- Exercise objective
Transcribe the rows below without any change, everything from the start down to the line containing "Action: coord(846,175)", including both ends.

Records for finding displayed items:
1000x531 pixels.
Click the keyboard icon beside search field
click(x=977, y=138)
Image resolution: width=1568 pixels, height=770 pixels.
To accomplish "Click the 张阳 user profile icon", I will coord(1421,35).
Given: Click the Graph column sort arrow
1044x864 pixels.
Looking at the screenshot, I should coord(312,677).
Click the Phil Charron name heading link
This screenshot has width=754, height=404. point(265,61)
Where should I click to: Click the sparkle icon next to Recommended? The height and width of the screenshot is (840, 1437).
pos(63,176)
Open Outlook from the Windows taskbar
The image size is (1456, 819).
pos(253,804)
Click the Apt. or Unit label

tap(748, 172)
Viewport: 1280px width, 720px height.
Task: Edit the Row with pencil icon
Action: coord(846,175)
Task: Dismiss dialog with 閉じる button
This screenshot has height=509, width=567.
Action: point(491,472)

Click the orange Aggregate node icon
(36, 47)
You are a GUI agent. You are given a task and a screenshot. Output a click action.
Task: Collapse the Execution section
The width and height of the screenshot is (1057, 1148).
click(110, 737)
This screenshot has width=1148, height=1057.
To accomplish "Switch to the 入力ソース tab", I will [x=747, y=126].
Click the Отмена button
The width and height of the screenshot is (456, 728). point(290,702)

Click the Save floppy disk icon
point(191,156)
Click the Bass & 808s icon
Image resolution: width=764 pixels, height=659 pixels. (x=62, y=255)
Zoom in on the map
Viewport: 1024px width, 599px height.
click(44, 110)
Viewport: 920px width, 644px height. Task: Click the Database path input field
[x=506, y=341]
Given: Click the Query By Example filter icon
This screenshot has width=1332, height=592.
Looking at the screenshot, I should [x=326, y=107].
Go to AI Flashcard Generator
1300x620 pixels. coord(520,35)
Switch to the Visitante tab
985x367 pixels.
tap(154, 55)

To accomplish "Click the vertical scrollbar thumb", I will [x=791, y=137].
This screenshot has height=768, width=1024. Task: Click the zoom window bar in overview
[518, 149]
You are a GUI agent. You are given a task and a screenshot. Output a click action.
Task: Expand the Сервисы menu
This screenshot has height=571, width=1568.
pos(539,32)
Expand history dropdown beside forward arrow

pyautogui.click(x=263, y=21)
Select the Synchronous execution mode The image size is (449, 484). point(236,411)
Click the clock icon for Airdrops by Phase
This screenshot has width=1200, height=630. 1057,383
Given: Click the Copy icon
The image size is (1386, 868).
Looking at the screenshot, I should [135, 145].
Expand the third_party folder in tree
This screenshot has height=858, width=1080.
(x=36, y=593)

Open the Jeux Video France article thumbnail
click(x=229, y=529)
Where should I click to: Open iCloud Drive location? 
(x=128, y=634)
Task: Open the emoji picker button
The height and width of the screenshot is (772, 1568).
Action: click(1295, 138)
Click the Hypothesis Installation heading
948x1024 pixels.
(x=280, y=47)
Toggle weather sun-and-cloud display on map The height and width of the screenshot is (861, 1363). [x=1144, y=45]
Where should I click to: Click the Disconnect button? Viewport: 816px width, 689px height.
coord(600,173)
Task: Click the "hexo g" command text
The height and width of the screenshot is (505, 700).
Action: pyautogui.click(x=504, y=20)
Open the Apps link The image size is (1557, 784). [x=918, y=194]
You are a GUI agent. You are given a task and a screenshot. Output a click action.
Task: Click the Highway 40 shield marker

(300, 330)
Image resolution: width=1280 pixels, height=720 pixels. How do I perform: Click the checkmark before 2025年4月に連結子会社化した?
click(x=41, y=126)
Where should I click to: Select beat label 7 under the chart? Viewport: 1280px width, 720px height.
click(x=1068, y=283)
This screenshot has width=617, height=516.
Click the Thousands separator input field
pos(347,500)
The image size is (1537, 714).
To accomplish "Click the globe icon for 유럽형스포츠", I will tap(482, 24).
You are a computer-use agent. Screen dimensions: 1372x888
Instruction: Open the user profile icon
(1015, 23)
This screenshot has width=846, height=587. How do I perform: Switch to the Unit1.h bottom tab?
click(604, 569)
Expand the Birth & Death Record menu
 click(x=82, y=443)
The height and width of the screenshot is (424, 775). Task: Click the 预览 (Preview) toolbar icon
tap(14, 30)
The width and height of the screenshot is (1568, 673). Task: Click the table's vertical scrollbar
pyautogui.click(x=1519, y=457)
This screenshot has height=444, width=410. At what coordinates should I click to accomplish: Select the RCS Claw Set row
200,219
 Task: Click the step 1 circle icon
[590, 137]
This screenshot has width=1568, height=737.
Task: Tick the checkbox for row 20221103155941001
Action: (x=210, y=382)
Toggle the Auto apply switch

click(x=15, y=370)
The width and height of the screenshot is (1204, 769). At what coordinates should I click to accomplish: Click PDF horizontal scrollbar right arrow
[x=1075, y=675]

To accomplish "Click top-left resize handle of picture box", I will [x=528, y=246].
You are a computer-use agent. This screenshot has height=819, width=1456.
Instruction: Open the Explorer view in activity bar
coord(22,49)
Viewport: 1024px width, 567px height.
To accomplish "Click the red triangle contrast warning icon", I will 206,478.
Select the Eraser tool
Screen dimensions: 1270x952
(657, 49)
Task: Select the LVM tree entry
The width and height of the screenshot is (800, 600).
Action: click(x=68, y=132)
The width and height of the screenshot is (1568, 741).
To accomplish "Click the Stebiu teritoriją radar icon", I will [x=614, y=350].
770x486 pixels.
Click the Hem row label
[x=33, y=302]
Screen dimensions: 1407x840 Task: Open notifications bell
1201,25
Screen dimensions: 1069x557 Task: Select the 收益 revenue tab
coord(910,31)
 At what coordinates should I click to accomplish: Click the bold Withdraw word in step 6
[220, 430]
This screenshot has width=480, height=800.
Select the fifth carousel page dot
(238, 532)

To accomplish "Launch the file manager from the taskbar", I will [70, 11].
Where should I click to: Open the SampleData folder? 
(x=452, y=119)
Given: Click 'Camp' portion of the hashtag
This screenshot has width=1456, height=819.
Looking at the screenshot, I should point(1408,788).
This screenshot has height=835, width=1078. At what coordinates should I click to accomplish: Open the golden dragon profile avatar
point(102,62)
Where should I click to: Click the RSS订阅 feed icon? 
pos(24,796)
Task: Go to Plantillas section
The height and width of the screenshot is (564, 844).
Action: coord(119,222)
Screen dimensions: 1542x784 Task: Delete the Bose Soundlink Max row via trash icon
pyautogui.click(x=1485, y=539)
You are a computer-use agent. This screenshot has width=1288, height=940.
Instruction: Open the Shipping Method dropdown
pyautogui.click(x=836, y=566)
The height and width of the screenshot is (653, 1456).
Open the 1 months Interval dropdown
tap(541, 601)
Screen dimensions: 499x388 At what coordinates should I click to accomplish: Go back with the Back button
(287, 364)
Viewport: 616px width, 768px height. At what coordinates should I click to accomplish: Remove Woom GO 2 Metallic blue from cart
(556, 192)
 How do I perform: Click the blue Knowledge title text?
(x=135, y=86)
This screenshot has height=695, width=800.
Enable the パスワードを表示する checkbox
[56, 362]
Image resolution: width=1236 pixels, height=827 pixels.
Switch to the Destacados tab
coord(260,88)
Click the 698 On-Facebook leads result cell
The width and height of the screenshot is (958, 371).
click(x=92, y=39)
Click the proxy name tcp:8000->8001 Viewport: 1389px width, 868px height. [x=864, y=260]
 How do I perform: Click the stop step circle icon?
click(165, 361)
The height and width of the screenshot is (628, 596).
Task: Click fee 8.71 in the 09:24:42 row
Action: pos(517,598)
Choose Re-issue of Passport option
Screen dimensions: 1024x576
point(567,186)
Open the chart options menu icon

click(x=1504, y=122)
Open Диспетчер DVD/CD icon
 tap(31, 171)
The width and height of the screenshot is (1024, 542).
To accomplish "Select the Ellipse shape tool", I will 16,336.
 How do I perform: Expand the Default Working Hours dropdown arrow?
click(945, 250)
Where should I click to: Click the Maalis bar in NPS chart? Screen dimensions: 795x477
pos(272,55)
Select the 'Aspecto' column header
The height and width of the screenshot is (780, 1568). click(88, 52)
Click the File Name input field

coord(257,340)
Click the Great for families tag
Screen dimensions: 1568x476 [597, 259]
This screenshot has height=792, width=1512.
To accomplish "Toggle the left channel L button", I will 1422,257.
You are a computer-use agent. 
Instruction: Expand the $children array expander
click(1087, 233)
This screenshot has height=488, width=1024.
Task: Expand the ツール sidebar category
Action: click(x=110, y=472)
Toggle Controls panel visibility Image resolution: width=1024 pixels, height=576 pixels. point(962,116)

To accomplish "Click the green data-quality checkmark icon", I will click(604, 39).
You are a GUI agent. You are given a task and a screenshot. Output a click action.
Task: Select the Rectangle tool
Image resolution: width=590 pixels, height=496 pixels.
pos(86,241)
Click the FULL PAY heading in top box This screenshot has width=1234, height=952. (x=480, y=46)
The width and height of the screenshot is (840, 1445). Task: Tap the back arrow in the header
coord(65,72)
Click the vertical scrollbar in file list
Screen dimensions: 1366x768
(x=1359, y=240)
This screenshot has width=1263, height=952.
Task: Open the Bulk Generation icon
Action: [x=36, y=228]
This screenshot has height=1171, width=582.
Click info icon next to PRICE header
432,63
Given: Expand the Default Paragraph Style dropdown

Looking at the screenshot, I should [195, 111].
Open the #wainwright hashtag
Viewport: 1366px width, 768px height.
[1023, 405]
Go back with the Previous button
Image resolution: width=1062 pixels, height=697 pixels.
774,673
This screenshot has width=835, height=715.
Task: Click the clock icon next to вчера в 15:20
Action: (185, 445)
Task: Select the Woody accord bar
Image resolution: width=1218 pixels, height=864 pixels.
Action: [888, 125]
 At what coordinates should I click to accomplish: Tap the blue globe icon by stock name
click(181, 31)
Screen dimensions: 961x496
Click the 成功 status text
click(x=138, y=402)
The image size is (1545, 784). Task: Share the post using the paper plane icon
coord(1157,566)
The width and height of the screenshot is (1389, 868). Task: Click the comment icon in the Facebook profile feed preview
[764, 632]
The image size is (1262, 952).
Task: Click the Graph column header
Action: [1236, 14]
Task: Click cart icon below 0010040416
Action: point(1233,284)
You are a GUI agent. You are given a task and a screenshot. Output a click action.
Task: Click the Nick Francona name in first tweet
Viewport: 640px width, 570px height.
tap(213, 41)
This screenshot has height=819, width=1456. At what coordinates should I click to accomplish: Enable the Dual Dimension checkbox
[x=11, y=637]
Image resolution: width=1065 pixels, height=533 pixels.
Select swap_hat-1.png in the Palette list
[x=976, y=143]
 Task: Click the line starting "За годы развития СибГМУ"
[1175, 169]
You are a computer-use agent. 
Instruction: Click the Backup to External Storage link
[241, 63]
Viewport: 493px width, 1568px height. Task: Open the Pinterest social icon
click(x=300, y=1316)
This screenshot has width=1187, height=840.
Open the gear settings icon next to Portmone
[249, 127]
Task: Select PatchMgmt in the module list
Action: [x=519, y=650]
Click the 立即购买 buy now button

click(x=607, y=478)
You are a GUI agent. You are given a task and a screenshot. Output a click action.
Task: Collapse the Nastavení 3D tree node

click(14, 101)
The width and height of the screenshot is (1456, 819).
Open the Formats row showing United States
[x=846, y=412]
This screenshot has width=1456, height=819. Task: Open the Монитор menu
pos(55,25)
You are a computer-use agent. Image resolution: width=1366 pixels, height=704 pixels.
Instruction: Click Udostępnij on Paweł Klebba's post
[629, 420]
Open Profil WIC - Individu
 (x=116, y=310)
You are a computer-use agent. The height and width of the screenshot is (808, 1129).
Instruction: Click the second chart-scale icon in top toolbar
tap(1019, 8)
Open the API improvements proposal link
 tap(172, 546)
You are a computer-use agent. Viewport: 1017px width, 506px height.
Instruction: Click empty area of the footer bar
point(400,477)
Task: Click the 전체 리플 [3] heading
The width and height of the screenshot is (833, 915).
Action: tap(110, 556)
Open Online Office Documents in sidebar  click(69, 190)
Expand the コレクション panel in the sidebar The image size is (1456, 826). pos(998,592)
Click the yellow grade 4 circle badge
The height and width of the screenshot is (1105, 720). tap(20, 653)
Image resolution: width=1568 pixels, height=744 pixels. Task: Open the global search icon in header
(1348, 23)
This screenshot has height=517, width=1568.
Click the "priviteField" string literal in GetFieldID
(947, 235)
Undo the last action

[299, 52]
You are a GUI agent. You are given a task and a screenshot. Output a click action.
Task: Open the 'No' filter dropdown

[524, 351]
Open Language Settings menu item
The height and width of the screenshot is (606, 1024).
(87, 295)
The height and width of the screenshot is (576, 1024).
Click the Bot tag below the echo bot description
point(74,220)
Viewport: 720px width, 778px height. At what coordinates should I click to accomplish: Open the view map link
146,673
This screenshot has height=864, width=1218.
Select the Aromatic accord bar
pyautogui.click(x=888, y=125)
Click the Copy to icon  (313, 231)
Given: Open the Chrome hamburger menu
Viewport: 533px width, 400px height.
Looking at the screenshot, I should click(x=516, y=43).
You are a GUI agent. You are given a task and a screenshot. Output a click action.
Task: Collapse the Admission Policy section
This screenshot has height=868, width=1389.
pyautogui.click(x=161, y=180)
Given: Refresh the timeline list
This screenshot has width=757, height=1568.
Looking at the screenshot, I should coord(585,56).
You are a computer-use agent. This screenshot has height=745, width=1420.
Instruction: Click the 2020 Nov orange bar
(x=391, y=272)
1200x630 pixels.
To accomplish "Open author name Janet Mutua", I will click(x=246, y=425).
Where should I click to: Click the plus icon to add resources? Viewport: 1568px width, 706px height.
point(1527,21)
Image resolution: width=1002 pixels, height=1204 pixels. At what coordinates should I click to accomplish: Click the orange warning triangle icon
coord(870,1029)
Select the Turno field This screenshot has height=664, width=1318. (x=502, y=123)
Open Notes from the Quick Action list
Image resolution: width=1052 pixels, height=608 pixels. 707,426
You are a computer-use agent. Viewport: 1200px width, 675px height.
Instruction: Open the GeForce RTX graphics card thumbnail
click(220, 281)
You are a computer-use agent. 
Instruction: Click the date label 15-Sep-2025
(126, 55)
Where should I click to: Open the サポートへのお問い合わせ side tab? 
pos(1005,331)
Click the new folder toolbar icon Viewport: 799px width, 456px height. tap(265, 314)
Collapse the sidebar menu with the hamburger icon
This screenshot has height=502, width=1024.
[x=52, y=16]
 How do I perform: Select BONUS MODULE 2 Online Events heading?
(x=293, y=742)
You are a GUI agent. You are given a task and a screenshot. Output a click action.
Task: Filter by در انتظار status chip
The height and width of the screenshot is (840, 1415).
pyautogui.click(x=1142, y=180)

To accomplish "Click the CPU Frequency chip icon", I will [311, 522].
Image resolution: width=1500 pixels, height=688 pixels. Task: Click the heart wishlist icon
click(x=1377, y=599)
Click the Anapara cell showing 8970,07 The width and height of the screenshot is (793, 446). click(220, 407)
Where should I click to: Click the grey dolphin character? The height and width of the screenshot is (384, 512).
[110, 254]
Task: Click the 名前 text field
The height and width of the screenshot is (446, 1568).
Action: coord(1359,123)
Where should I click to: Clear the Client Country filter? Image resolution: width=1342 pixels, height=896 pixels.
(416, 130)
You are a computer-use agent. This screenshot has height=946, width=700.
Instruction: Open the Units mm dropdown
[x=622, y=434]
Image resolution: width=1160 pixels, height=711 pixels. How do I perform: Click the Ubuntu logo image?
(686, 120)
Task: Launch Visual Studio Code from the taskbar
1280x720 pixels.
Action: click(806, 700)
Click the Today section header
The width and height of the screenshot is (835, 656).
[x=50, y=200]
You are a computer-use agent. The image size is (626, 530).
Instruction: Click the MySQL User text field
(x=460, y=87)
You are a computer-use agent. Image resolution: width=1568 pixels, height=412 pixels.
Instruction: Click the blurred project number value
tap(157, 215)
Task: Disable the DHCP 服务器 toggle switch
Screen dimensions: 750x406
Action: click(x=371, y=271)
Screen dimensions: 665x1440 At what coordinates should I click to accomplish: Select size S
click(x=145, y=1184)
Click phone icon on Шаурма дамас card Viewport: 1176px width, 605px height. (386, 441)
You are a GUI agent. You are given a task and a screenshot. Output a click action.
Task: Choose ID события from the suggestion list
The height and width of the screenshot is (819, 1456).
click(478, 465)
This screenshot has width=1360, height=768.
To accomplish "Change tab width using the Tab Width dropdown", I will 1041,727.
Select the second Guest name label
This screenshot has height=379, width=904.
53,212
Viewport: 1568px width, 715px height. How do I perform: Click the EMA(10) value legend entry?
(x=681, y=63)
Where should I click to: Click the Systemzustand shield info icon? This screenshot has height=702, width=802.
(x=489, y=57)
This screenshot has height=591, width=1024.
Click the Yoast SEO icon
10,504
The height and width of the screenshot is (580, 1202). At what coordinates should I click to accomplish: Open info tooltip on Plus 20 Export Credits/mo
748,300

- Answer to the exercise
1000x531 pixels.
Click the keyboard icon beside search field
click(x=977, y=138)
Image resolution: width=1568 pixels, height=770 pixels.
To accomplish "Click the 张阳 user profile icon", I will coord(1421,35).
Given: Click the Graph column sort arrow
1044x864 pixels.
Looking at the screenshot, I should coord(312,677).
Click the Phil Charron name heading link
This screenshot has width=754, height=404. point(265,61)
Where should I click to: Click the sparkle icon next to Recommended? The height and width of the screenshot is (840, 1437).
pos(63,176)
Open Outlook from the Windows taskbar
The image size is (1456, 819).
pos(253,804)
Click the Apt. or Unit label

tap(748, 172)
Viewport: 1280px width, 720px height.
Task: Edit the Row with pencil icon
Action: coord(846,175)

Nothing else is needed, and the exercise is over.